I couldn’t help remembering that when the first iMac came out, you know, the blue, bubble-shaped original iMac, that’s what Apple used on its Web site: A nice picture of the UFO-like iMac, and the word Wow.
Either it’s a coincidence (the original iMac came out in 1998), or the lucky ad agency is making a comfortable profit.
Besides, the iMac was a true departure from the status quo. It wasn’t beige, it wasn’t rectangular, it didn’t even have a floppy-disk drive for god’s sake!
Vista, on the other hand, brings you a brand new shiny, over-the-top graphical user-interface, Aero (a bad-taste copy of Apple’s Mac OS X graphical user-interface, Aqua) but not much else. It requires a recent PC (or Mac), and has some embarrassing compatibility problems (like not being able to run Microsoft’s own XP help files).
It was supposed to be a radically new OS under the hood, but after several years of delays, all the revolutionary under-the-hood stuff was jettisoned. It may be better than Windows XP, but that’s not saying much. And in some ways, it’s worse. Much worse.
Anyway, let me get to the point. the other day, strolling by the PC City store in my (Parisian) neighborhood, I noticed a French version of the slogan on a big Vista poster.
They translated « Wow » into « Wouah ». « Wow » doesn’t exist in French, so they came up with a bad phonetic equivalent which is hard to parse. Remove the leading « W » and you get « Ouah », the French translation of « Woof », the barking of a dog.

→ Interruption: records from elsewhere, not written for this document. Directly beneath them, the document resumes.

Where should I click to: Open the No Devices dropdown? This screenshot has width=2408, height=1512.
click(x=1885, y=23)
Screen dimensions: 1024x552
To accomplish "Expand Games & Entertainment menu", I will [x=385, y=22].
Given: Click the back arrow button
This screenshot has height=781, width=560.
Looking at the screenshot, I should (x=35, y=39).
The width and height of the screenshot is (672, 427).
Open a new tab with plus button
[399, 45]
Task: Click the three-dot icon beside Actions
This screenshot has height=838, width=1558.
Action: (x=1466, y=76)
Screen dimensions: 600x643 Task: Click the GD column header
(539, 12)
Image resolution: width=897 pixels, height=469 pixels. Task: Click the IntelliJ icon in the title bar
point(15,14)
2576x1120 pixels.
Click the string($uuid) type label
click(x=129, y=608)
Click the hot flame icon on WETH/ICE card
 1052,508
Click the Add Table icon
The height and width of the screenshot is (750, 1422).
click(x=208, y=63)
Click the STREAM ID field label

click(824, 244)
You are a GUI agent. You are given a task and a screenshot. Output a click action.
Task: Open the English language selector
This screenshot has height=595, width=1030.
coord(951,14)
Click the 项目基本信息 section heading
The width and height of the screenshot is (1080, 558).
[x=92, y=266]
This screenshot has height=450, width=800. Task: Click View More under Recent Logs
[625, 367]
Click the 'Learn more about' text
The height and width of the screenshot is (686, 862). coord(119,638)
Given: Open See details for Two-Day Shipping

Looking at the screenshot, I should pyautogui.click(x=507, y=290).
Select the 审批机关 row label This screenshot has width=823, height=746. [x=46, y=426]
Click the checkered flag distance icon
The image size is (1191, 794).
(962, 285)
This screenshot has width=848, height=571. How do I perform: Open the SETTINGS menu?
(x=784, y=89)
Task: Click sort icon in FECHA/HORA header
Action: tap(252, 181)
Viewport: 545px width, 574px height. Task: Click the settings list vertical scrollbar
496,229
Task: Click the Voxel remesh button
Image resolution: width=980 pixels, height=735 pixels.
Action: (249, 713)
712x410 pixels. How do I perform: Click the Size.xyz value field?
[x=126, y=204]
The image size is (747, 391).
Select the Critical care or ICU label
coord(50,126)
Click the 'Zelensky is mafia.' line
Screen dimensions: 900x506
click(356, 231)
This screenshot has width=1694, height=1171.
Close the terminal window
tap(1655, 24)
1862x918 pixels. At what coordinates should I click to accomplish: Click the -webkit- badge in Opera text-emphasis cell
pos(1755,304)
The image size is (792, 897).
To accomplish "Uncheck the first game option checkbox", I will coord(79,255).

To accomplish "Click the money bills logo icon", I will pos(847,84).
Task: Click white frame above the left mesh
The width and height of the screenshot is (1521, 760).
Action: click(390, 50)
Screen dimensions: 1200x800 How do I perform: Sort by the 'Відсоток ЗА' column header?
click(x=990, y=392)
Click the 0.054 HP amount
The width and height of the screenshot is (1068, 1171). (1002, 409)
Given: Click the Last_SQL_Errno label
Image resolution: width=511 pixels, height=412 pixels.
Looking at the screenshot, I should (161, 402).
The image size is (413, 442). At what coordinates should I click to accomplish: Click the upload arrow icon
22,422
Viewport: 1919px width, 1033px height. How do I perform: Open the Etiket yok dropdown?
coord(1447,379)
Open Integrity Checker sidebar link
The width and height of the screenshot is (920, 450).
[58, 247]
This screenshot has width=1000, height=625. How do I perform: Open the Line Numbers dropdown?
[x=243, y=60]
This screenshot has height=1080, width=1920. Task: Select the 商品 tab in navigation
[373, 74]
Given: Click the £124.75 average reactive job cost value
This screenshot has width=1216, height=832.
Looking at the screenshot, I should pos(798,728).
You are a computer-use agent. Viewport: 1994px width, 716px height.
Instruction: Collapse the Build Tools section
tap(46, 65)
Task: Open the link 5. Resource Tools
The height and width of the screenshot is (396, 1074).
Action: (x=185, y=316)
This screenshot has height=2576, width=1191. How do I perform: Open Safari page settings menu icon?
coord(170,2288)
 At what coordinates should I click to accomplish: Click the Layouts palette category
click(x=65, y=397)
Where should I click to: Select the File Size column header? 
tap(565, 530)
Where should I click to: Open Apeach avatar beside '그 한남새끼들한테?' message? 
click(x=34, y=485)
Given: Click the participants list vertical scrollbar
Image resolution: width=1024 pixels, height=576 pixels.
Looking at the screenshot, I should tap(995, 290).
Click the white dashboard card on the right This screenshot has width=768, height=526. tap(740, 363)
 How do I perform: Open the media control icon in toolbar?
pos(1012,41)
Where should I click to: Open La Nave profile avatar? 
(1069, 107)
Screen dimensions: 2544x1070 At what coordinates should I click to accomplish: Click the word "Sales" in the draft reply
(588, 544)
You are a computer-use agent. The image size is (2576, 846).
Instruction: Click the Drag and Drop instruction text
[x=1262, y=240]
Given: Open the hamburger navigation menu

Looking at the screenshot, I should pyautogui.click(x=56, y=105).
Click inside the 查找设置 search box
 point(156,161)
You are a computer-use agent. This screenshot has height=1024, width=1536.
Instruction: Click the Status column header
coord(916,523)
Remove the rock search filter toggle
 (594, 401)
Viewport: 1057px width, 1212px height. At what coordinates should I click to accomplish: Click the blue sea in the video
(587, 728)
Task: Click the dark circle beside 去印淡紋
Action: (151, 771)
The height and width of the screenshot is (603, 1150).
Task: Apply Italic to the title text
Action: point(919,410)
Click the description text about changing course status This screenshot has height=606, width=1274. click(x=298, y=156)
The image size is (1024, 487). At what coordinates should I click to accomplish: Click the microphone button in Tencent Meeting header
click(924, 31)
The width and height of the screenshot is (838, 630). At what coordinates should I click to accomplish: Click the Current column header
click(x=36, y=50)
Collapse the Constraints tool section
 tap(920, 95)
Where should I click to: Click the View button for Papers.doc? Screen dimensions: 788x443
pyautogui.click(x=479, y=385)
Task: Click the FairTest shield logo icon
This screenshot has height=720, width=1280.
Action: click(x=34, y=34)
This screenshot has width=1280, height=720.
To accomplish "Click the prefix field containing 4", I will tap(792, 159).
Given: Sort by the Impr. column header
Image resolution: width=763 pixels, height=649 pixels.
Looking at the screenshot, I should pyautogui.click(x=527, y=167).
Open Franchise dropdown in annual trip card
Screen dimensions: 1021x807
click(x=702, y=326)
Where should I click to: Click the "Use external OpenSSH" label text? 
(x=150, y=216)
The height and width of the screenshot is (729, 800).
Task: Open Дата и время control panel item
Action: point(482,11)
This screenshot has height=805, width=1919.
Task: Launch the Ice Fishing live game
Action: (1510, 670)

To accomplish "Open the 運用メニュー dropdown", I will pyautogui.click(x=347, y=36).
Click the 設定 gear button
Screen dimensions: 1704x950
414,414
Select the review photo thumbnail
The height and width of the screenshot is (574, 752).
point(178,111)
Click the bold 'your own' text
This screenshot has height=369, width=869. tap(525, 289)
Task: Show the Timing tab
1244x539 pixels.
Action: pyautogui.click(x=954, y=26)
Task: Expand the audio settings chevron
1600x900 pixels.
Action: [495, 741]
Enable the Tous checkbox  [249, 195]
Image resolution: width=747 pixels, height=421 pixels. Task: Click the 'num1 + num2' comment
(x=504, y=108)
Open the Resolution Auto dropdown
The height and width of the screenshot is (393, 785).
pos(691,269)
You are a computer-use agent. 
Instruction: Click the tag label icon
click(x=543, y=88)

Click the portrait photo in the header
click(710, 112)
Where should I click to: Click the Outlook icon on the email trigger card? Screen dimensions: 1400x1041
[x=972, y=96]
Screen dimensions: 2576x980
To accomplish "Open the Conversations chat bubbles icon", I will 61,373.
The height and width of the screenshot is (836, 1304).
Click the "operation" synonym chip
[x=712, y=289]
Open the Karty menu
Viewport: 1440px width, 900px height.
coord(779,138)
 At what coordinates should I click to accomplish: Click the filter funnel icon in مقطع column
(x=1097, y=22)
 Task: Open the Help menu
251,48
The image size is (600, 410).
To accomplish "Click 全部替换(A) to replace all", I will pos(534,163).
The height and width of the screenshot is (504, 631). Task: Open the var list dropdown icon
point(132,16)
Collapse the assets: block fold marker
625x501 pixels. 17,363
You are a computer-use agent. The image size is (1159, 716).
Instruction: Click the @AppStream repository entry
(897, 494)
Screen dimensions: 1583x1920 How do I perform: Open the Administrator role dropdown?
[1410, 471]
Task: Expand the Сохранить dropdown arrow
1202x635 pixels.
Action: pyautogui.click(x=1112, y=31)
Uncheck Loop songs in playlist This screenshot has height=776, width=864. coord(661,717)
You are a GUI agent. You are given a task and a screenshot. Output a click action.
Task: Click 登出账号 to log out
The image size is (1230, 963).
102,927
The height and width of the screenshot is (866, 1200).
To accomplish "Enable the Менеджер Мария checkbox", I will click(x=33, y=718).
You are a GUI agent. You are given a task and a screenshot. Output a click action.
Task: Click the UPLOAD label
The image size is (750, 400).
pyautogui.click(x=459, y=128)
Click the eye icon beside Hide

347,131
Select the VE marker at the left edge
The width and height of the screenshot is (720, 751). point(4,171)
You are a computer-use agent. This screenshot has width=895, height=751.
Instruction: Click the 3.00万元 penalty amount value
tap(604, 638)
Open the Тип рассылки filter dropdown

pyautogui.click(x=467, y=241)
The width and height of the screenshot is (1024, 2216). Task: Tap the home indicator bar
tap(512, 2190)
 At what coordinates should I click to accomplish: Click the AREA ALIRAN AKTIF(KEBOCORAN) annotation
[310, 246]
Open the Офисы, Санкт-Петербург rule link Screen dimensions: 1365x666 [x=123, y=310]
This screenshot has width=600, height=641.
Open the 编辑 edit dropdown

And they translated the rest of the slogan, to « L’expérience ‘Wouah’ commence maintenant. Now, that « commence » is an unfortunate choice, because the Windows « Start » button is labeled « Démarrer » in the French version of Windows, and not « Commencer ».
To be fair, most Ad agencies use Macs, so maybe they failed to catch the reference, and went with what sounded good. But what about Microsoft France? Didn’t they notice?
Or maybe I’m reading too much into the use of the word « Start ». Maybe the reference to the Start button was unintentional in the English version, in which case the French version is fine.
It’s just that I would have thought that half a Billion dollars would at least buy you a pun.